__QUOTED TEXT__.
▽

Funk and Architecture
This Friday, Nik Bärtsch’s Ronin is finishing their American tour at San Francisco’s acoustically delicious Yerba Buena Center. I’m got two tickets and I’m psyched, far more than I usually am these days, and especially with an act I’ve never before seen live. I was going to wait and write about the show and the album together, but ECM’s friendly and excellently named Tina Pelikan asked me to pump the performance for all you locals, so here’s the pump.
Nik Bärtsch’s Ronin is a Swiss act that plays a modular, intricately looped minimalist groove music they call “Zen-funk,” although another one of their tags—“Ecstasy through Asceticism”—is equally apt. The group is led by—you guessed it—Nik Bärtsch, a composer, pianist and percussion nut based in Zurich and Berlin. Stoa, their first ECM record, came out a couple of years ago, and it was haunting and propulsive, but the new album Holon is both groovier and more conceptually realized. Along with Bärtsch, who has abandoned the Rhodes he played so spookily on Stoa for acoustic piano, there’s an amazing drummer (Kaspar Rast), an amazing bassist (Björn Meyer), a solid reeds-man with a single name (Sha), and a brilliant percussionist named Andi Pupato who I look forward to seeing live in order to understand what sort of jungle rattles conjure all those shimmers and shakes.

△

__THE TASKS__.
A: Condense the paragraph of the concert preview that begins "Nik Bärtsch’s Ronin is a Swiss act" into a bulleted list that retains its principal facts.
B: Reproduce the records verbatim, beginning at their first line and ending after the line that contains "tap(90, 145)".

__Target pointing data__.
▽

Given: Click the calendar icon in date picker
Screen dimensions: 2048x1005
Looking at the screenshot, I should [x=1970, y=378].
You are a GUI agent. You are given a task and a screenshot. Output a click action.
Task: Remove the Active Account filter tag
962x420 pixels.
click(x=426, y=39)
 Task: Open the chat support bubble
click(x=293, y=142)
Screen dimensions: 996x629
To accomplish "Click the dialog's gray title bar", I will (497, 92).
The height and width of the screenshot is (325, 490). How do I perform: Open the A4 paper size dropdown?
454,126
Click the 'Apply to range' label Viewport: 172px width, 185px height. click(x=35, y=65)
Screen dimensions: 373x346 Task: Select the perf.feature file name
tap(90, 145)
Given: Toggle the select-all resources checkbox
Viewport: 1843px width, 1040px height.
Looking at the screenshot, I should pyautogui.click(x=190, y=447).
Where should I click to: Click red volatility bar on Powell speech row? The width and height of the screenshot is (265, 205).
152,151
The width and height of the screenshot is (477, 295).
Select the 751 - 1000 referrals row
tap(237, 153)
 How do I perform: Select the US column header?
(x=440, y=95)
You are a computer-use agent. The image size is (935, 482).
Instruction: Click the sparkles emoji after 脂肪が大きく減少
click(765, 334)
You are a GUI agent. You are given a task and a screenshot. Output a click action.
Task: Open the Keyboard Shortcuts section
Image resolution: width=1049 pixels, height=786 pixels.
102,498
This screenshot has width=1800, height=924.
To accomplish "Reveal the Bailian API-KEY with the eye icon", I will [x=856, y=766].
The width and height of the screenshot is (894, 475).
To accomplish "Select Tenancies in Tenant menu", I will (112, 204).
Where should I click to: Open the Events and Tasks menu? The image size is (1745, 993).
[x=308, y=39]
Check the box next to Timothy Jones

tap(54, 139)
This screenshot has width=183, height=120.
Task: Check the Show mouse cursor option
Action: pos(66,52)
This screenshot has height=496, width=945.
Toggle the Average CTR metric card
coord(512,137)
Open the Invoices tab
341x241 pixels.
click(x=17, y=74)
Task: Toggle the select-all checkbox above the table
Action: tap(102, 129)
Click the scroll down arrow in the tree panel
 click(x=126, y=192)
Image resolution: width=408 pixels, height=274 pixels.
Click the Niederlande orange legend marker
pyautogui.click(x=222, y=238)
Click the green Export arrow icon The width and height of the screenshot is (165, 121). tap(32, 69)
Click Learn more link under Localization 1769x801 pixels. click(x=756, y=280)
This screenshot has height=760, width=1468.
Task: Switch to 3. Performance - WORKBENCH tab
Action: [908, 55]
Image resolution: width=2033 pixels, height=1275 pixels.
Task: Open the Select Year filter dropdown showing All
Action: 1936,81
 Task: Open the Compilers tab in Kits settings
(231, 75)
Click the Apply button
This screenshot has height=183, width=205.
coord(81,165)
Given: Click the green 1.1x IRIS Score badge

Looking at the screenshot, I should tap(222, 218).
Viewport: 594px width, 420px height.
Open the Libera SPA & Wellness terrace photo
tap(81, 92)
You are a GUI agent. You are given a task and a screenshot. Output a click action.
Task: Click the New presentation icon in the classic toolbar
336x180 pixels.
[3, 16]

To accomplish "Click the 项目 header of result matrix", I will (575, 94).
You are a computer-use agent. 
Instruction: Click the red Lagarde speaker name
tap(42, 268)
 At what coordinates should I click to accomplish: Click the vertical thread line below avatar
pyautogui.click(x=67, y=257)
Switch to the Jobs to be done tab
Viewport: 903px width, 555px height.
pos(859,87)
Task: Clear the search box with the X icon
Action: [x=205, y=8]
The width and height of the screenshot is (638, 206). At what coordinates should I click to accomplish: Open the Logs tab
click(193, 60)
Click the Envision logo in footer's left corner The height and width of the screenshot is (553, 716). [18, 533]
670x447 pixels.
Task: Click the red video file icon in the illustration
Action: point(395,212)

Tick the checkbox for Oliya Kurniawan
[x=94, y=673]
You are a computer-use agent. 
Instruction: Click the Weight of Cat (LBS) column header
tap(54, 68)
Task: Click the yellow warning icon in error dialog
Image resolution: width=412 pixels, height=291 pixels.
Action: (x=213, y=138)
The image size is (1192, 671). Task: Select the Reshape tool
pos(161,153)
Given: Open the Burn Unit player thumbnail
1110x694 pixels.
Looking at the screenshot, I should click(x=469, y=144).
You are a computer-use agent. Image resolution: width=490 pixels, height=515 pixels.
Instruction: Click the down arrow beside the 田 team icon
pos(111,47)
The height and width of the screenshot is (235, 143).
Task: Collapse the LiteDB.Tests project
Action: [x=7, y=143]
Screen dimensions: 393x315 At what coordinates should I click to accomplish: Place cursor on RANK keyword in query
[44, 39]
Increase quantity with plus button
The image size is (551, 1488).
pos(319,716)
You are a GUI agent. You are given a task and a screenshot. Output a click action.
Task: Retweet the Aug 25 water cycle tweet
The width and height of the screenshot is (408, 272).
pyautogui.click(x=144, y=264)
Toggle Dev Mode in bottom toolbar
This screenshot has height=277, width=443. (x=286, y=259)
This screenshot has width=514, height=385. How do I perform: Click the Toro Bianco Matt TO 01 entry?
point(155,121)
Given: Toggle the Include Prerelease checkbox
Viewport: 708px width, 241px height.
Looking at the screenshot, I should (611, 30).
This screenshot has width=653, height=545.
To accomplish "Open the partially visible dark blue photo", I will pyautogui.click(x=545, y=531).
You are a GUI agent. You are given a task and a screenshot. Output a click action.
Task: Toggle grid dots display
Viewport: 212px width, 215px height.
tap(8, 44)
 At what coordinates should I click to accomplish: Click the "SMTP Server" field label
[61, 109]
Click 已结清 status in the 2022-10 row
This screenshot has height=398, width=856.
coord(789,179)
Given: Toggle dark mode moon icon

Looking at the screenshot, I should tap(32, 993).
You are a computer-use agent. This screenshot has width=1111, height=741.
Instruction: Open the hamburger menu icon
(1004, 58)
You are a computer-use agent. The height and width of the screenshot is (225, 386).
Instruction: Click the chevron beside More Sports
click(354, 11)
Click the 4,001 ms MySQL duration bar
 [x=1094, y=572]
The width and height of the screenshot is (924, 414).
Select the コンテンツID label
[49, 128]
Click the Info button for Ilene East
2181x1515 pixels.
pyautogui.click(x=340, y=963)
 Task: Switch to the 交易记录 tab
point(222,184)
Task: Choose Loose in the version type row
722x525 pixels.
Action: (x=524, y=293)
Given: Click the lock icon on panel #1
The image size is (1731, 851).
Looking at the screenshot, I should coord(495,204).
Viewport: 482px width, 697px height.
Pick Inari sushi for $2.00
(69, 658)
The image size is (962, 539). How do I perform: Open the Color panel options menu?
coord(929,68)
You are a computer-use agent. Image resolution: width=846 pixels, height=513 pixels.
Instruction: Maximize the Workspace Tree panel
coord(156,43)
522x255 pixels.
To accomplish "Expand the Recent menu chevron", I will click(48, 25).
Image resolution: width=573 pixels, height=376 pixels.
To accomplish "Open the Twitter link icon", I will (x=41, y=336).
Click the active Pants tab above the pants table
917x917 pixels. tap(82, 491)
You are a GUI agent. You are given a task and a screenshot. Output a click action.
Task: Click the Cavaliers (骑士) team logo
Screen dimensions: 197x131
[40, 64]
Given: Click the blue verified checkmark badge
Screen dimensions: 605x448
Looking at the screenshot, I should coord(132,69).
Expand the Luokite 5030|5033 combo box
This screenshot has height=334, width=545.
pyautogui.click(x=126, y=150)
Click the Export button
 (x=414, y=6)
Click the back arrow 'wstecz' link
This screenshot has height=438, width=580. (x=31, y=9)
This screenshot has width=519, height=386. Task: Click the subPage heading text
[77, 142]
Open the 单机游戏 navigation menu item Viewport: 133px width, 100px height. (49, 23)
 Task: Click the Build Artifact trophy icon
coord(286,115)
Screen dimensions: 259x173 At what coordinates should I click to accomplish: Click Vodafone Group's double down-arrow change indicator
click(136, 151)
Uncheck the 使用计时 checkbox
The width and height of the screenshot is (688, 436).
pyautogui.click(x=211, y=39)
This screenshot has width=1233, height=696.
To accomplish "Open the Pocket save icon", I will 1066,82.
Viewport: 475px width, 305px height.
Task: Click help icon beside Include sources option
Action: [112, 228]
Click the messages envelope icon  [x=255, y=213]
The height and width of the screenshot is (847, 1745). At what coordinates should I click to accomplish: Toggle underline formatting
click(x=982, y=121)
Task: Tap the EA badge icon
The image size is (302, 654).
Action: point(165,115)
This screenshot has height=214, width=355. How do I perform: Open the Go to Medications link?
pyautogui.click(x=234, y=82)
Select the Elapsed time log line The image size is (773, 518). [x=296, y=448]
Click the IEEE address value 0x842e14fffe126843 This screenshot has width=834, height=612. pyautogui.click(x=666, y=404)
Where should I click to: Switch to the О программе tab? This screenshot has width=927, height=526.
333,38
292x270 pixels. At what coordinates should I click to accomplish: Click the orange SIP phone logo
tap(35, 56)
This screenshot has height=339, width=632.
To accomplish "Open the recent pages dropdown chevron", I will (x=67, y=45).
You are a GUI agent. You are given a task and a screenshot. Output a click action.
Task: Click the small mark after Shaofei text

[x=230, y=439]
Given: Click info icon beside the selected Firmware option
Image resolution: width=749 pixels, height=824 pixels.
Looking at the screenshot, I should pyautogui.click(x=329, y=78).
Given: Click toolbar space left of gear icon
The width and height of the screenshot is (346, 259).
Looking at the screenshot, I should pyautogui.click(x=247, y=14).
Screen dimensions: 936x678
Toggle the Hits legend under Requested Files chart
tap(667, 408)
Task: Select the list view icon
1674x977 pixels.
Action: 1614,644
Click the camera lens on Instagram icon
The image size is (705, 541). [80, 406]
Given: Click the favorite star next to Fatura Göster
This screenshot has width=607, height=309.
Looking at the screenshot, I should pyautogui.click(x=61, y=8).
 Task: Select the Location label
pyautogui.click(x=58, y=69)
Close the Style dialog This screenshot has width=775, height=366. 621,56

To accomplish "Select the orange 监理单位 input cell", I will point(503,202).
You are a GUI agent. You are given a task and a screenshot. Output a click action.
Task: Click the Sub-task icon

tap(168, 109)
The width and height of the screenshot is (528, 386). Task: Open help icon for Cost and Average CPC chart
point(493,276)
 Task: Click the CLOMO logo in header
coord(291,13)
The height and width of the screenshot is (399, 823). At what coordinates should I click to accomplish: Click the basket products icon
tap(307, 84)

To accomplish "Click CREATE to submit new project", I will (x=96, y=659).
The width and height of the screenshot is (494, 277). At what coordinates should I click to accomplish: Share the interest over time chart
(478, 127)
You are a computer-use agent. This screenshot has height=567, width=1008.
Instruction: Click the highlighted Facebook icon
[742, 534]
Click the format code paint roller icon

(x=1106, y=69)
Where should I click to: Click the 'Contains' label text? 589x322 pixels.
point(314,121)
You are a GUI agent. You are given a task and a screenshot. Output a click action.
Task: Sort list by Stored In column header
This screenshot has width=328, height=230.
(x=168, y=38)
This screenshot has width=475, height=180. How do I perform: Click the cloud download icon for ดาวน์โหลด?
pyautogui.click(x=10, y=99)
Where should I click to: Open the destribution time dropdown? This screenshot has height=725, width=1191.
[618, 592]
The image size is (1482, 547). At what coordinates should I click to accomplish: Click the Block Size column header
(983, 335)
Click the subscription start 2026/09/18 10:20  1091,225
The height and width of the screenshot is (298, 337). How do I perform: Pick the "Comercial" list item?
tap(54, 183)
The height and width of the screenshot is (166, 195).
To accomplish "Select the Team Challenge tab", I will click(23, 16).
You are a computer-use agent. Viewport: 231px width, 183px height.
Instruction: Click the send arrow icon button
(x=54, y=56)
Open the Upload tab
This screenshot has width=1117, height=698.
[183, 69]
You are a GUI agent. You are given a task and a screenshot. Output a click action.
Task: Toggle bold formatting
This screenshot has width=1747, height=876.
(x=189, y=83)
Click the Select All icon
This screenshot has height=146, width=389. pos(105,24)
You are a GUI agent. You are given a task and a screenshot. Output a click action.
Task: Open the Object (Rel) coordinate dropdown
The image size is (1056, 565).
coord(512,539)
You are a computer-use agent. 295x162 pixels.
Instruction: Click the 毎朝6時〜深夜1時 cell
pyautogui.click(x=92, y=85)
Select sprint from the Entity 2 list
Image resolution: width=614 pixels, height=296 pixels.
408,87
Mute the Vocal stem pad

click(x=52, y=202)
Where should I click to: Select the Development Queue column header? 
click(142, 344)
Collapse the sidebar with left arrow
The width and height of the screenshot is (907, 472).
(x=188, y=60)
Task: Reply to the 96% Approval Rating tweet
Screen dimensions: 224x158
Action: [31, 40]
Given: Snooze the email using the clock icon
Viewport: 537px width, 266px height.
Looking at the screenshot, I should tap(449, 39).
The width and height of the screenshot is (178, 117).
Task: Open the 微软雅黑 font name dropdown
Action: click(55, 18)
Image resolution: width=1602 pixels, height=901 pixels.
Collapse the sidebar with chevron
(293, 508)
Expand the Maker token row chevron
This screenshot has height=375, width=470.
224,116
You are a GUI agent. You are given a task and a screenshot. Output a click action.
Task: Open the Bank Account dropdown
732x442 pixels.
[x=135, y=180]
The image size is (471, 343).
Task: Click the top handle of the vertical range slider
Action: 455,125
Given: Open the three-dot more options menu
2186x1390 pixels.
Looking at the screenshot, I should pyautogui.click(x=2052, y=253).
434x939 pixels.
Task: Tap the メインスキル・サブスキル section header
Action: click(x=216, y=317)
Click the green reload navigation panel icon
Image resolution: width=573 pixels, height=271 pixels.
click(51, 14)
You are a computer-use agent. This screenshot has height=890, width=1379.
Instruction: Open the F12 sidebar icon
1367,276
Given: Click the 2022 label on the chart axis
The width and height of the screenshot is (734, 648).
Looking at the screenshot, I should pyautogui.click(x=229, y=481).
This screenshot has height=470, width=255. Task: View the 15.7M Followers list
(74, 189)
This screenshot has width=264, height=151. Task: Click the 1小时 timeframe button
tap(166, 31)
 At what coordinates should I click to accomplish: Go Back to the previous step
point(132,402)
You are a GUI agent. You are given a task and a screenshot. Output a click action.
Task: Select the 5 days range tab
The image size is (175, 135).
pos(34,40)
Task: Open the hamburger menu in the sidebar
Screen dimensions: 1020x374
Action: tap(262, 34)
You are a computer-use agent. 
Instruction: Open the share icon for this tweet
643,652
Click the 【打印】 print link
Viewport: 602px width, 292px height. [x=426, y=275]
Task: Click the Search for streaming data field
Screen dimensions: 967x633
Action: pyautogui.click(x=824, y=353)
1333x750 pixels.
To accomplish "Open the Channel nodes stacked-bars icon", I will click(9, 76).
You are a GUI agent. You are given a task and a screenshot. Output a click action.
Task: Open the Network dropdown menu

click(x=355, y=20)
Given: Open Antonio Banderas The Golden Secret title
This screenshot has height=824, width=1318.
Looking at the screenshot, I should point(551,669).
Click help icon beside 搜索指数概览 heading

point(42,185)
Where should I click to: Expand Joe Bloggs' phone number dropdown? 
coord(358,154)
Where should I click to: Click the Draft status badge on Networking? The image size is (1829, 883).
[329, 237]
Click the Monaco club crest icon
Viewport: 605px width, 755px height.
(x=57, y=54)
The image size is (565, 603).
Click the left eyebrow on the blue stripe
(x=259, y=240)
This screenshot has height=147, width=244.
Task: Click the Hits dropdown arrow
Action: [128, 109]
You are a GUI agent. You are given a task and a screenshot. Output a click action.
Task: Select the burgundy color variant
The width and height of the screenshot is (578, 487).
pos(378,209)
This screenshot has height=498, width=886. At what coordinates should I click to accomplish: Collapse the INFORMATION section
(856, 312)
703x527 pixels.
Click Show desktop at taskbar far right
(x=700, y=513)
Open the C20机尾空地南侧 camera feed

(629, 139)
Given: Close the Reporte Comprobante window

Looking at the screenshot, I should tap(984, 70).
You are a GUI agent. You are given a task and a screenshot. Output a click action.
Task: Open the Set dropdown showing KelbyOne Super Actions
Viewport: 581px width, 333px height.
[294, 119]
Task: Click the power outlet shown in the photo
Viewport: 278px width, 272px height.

△

__EXERCISE SOLUTIONS__.
A:
- Nik Bärtsch’s Ronin is a Swiss group that plays modular, intricately looped minimalist groove music. The group calls it "Zen-funk," and another of its tags, "Ecstasy through Asceticism," fits equally well.
- The leader is Nik Bärtsch, a composer, pianist and percussion enthusiast based in Zurich and Berlin.
- Stoa, the group's first ECM record, came out a couple of years ago and was haunting and propulsive. The new album, Holon, is groovier and more conceptually realized.
- The lineup:
  - Bärtsch, now on acoustic piano instead of the Rhodes he played on Stoa
  - drummer Kaspar Rast
  - bassist Björn Meyer
  - reeds player Sha
  - percussionist Andi Pupato

B:
Given: Click the calendar icon in date picker
Screen dimensions: 2048x1005
Looking at the screenshot, I should [x=1970, y=378].
You are a GUI agent. You are given a task and a screenshot. Output a click action.
Task: Remove the Active Account filter tag
962x420 pixels.
click(x=426, y=39)
 Task: Open the chat support bubble
click(x=293, y=142)
Screen dimensions: 996x629
To accomplish "Click the dialog's gray title bar", I will (497, 92).
The height and width of the screenshot is (325, 490). How do I perform: Open the A4 paper size dropdown?
454,126
Click the 'Apply to range' label Viewport: 172px width, 185px height. click(x=35, y=65)
Screen dimensions: 373x346 Task: Select the perf.feature file name
tap(90, 145)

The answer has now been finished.